By Jason Lloyd, Çeviri: Arma Kaynar / info@eurohoops.net
Bu çevirinin tüm hakları Eurohoops Ltd. Şti.’ye aittir ve tamamının veya bir kısmının izinsiz kullanılması kesinlikle yasaktır.
Bu yazı The Athletic’te yayınlanmış ve uyarlanarak çevrilmiştir.
2009-10 sezonunda Cleveland Cavaliers, sene sonunda LeBron James’in serbest kalacak olmasına ve bütün sezon boyunca bunun konuşulmasına rağmen 61 maç kazanarak normal sezonu lider bitirmeyi tamamlamıştı. LeBron’un Cleveland’da geçirdiği ilk 7 sezonun en yetenekli takımına sahip olan Cavaliers, sezon ortasında Antawn Jamison’ı da kadrosuna katmasına rağmen playoffların ikinci turunda Boston Celtics’e elenmekten kurtulamadılar. Bu çöküşün ardından Koç Mike Brown ve genel menajer Danny Ferry görevlerinden alındı.
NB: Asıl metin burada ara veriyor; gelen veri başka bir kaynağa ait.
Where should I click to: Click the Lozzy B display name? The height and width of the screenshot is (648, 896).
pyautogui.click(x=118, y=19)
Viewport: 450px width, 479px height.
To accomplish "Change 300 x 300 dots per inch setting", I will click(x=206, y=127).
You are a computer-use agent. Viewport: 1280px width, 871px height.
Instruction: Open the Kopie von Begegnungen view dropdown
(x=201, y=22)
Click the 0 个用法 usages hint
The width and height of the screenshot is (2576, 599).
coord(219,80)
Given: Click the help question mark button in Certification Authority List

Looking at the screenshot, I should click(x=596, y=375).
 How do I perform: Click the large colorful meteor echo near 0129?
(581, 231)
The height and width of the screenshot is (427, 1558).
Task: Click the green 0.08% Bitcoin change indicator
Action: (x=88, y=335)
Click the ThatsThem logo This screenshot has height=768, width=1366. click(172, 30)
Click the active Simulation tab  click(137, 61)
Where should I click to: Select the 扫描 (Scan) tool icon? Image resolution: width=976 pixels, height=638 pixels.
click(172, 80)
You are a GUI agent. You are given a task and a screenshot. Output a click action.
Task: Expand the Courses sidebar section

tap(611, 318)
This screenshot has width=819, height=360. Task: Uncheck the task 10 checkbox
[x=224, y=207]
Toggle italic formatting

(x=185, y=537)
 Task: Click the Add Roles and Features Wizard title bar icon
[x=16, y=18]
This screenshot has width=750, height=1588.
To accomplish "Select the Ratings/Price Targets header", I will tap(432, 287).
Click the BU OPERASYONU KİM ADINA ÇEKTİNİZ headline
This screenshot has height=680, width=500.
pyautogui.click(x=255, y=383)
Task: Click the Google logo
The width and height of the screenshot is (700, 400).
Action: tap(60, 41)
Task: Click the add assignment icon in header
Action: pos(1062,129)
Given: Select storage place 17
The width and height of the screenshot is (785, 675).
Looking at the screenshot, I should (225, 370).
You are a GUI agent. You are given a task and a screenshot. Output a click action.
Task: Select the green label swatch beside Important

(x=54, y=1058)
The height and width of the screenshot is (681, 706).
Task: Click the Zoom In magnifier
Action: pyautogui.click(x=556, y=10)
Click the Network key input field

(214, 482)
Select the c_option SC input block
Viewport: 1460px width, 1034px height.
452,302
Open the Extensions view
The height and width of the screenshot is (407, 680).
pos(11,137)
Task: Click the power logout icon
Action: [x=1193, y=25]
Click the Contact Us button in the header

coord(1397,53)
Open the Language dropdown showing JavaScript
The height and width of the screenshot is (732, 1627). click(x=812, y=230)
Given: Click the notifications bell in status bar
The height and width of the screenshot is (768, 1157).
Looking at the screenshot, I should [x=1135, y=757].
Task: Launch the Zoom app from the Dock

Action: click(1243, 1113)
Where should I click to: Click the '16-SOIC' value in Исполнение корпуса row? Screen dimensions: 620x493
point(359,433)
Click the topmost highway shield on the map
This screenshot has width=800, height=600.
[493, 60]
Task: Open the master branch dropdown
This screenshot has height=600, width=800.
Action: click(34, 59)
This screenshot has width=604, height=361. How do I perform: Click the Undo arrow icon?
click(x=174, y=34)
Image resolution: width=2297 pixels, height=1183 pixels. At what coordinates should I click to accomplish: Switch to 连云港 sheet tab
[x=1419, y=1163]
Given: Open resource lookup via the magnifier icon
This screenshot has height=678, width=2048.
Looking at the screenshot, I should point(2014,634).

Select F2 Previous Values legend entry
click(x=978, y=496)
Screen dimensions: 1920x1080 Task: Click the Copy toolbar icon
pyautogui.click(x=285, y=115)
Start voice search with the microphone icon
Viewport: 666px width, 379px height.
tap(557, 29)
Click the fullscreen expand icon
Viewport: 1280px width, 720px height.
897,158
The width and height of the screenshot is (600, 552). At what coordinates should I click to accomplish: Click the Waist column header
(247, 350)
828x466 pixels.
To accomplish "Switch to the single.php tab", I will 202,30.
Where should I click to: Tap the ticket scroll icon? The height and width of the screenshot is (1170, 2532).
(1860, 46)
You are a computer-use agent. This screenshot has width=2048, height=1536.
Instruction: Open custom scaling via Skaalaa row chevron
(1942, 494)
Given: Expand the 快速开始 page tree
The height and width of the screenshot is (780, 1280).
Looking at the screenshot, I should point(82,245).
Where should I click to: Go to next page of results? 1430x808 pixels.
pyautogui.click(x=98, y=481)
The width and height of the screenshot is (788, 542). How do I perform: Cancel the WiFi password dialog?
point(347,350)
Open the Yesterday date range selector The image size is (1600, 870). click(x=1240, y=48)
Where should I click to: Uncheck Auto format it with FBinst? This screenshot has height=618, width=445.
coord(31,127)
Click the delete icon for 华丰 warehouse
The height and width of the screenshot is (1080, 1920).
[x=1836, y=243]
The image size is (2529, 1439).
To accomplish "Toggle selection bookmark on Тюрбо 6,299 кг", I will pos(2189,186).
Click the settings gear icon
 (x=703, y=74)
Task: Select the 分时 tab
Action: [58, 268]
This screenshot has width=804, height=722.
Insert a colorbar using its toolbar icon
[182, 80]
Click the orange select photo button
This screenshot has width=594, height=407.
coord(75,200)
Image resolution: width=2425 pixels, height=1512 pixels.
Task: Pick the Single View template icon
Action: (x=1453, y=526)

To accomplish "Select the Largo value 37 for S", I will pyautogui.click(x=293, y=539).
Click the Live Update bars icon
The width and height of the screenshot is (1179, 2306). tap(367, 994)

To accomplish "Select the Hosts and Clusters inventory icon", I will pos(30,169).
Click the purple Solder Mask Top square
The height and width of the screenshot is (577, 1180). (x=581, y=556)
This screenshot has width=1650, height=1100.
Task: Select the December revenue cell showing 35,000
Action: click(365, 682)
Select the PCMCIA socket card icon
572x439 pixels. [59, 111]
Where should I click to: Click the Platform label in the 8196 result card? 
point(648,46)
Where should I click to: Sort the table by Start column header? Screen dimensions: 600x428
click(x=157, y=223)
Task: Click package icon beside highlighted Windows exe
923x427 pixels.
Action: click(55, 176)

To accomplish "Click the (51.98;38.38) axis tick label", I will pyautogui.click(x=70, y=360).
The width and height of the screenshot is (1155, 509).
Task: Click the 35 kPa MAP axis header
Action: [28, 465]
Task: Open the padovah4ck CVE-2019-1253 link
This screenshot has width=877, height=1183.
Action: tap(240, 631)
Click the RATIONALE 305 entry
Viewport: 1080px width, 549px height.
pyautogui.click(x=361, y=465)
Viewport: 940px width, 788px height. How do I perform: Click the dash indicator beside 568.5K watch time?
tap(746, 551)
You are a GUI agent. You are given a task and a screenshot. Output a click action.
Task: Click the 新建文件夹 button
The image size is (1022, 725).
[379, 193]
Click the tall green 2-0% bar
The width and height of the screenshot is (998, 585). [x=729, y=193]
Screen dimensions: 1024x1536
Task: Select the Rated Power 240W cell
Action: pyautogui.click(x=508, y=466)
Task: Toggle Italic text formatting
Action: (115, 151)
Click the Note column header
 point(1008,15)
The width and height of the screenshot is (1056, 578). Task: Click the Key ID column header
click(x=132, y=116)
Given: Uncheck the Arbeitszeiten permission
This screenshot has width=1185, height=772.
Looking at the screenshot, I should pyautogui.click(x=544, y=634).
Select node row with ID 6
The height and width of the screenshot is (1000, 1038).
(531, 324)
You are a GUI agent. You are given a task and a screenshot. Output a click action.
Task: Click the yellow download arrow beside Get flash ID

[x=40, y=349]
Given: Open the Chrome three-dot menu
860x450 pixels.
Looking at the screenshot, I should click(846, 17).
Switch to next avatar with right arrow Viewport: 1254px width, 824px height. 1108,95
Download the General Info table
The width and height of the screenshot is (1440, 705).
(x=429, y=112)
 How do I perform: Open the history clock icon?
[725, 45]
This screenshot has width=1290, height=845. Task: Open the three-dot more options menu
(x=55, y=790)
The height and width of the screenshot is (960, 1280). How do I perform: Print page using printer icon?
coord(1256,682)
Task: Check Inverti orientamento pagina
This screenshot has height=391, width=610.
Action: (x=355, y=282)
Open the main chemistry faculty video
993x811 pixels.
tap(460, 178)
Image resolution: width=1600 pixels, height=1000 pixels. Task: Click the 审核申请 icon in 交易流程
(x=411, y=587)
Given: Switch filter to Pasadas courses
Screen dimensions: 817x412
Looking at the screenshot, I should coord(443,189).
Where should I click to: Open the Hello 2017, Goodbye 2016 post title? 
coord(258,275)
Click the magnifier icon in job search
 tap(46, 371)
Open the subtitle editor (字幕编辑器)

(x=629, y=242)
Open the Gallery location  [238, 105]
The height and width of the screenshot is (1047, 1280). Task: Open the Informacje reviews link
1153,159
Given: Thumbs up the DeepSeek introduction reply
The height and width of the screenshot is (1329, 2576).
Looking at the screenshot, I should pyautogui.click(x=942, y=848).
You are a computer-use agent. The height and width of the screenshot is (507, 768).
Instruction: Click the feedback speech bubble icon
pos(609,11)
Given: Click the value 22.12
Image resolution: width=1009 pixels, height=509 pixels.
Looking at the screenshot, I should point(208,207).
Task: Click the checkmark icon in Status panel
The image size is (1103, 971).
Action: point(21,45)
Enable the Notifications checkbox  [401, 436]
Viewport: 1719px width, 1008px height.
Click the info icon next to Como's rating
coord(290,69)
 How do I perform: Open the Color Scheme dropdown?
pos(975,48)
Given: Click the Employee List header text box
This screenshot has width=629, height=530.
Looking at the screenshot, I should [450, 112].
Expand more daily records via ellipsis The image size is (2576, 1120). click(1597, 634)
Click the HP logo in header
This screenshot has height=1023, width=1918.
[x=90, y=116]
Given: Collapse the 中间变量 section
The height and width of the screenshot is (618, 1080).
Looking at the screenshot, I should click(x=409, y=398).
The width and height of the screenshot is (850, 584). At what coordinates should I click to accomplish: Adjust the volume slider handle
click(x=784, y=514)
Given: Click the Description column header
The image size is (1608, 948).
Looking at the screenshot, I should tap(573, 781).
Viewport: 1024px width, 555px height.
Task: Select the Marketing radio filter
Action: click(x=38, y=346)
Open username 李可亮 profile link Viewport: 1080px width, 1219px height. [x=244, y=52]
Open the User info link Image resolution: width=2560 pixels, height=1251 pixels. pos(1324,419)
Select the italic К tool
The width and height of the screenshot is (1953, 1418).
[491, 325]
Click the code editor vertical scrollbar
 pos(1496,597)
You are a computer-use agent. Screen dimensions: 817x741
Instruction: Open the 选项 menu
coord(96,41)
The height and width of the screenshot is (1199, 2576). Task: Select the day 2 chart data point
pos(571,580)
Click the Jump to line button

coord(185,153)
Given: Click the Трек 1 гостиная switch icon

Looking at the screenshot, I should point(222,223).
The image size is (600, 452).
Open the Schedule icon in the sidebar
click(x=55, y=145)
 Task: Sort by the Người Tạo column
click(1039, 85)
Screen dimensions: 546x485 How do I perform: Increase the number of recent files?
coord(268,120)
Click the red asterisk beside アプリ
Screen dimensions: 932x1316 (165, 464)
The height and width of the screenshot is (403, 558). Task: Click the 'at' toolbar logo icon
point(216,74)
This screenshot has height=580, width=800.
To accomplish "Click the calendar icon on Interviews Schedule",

“LeBron ile son sezonumuzda koç ekibimizin son şansını değerlendirmeye çalıştığının farkındaydık.” diyor eski Cavaliers asistanı Chris Jent. “Eğer NBA şampiyonu olamazsak ya da en azından finale kalamazsak işin bu noktaya gideceğini hepimiz biliyorduk. Boston’a kaybettikten sonra bazı karanlık günler yaşadık.”
Chris Grant, genel menajerlik görevi için Ferry’nin yerine getirildi ve en büyük görevi organizasyonu tekrar toparlayabilmekti. Byron Scott’ı Mike Brown’ın yerine göreve getiren Grant, eski oyuncu olan Scott’ın varlığının LeBron’u etkilemesini umut ediyordu.
Ancak bu hamle LeBron’u çok da etkilemedi ve serbest kalan yıldız isim, serbest oyuncu pazarında takımdan ayrılarak Miami Heat’e gitmeye karar verdi. Bu karar, Cavaliers sahibi Dan Gilbert’ın Comic Sans fontunda yazdığı o meşhur mektuba da sebep oldu.
Bir sonraki sezon LeBron’suz Cavaliers kesinlikle iyi bir takım değildi. Cavaliers’ın şampiyonluk arzusunun başarısızlıkla sonuçlanması ve LeBron’un takımdan ayrılması ellerinde uyumsuz bir kadro bırakmıştı. 2010-11 sezonunda Cavaliers üst üste 26 maç kaybederek rekor kırmış ve sezonun bir noktasında oynadığı son 37 maçın 36’sını kaybetmişti. LeBron’un Cleveland’a döndüğü ilk maçta adeta küçük düşerek sahadan mağlubiyetle ayrılmış, Lakers karşısında da organizasyon tarihinin en kötü deplasman mağlubiyetini almışlardı.
“Cleveland’a ilk gittiğimde işler o kadar da kötü değildi.” diyor Antawn Jamison. “Güneş bulutların arasından gözüküyordu. Ancak LeBron gittikten sonra güneşli bir gün bile geçirmedik.”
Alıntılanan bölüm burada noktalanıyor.